Orick’s heart began beating hard. He had imagined that in time, Golden Queens from within the swarm that Gallen and Maggie nominally controlled would grow and demand to battle for the right to govern, but he had not considered that lords from the other swarms of Dronon would seek them out.

“They’re all coming for you,” Orick muttered, in shock. “The dronon attack only those that they believe are weak. They must think that you and Gallen are the weakest lords of all.”

“We are,” Maggie said. And she handed him his pack.

* * *

Chapter 10

After notifying Orick of the danger, Maggie rushed to her room, then took off her nightgown and dressed in the burnt-orange-colored robes of a Lord of Technicians and donned a pale green mask to hide her face. Gallen threw her nightgown in her bags.

After she dressed, Maggie stood for a moment, trying to wake, thinking furiously. She wondered where Thomas might have gone. Her uncle seemed willing to cause her any amount of trouble. She doubted that he would willingly betray her-his notions of the duties to kin would extend too far for that-but Maggie knew too well that what he was willing to tell and what he would be forced to tell were two different things.

“Quickly,” Gallen said as he took Maggie’s hand and they rushed out the door. “My mantle is picking up dronon radio signals. The Lords of the Swarm are heading for the city.”

Orick was in the hall. Gallen did not slow for him, but as they hurried down the corridors, Gallen kept watching down side passages, as if hoping to find Thomas wandering the halls. “That old fool will cost us dear,” Gallen murmured. “The dronon will have the city in an hour.”

In two minutes they were on the roof of the city, where half a dozen fliers were parked. Gallen rushed to them, spoke his name and commanded the fliers to open.

Only one of the fliers obeyed his command-a four-man flier. Maggie jumped in the pilot’s seat, while Orick scrambled to fit into a space entirely too small for a bear of his bulk.

“Hurry! They’ve reached the city,” Gallen shouted. As if to emphasize his point, emergency sirens began whining all across the city. Orick squeezed in, filling two seats.

“Head north at normal air speed.

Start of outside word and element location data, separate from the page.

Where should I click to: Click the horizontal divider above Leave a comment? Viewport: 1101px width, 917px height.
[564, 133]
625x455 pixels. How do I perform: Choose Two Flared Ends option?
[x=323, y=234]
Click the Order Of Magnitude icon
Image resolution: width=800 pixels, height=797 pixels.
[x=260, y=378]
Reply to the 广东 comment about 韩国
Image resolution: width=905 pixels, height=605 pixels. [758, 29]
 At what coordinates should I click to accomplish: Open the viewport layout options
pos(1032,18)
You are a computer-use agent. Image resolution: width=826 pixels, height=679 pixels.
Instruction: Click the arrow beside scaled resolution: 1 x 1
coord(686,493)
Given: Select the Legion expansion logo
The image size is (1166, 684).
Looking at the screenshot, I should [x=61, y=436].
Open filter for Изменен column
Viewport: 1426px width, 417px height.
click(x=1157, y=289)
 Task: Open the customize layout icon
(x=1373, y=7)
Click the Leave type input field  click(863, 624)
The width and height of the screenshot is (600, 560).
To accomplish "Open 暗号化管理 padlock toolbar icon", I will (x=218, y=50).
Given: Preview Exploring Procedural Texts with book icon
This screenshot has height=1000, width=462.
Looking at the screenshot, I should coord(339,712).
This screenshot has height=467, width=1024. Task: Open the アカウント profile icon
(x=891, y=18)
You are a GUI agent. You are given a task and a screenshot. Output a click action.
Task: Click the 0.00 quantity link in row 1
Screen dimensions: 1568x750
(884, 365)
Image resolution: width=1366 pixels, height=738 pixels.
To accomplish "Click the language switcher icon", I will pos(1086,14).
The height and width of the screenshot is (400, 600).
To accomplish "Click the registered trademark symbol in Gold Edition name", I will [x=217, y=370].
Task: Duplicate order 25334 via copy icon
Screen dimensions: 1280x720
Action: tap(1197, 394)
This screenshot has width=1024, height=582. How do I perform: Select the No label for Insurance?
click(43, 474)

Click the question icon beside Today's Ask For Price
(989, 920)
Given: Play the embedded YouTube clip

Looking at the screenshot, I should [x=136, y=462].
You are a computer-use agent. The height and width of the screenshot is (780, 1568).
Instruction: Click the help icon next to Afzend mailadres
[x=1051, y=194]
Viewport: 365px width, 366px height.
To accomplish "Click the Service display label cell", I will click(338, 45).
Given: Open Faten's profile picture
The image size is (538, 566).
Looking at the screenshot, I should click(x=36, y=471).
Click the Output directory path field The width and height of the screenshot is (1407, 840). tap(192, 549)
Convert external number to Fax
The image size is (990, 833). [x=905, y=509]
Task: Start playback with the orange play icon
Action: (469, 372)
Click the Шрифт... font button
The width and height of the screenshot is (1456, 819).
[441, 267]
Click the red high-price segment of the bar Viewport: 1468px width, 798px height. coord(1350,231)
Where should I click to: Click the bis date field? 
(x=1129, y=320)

We don’t want to attract attention,” Maggie commanded the flier’s on-board intelligence while Gallen took out his map and looked for the coordinates to the gate to Tremonthin. The flier lurched into the air, and Maggie looked down.

An army of dronon Vanquishers was marching in the night, carrying lights before them. They churned and seethed, like giant ants seen from a distance. They had nearly reached the city. Fortunately, the entrance to the Gate of the World was too small to allow them to bring in their own heavy fliers, and Maggie sighed in relief.

They surged upward for ten minutes, then slowed. In that brief time, the flier had traveled a thousand miles, and in moments they were on the ground beside an ancient metal arch in a northern desert. The rocks stood out in sharp relief all around them, and in the distance, Maggie could hear wild dogs barking. The night was warm, yet she shivered.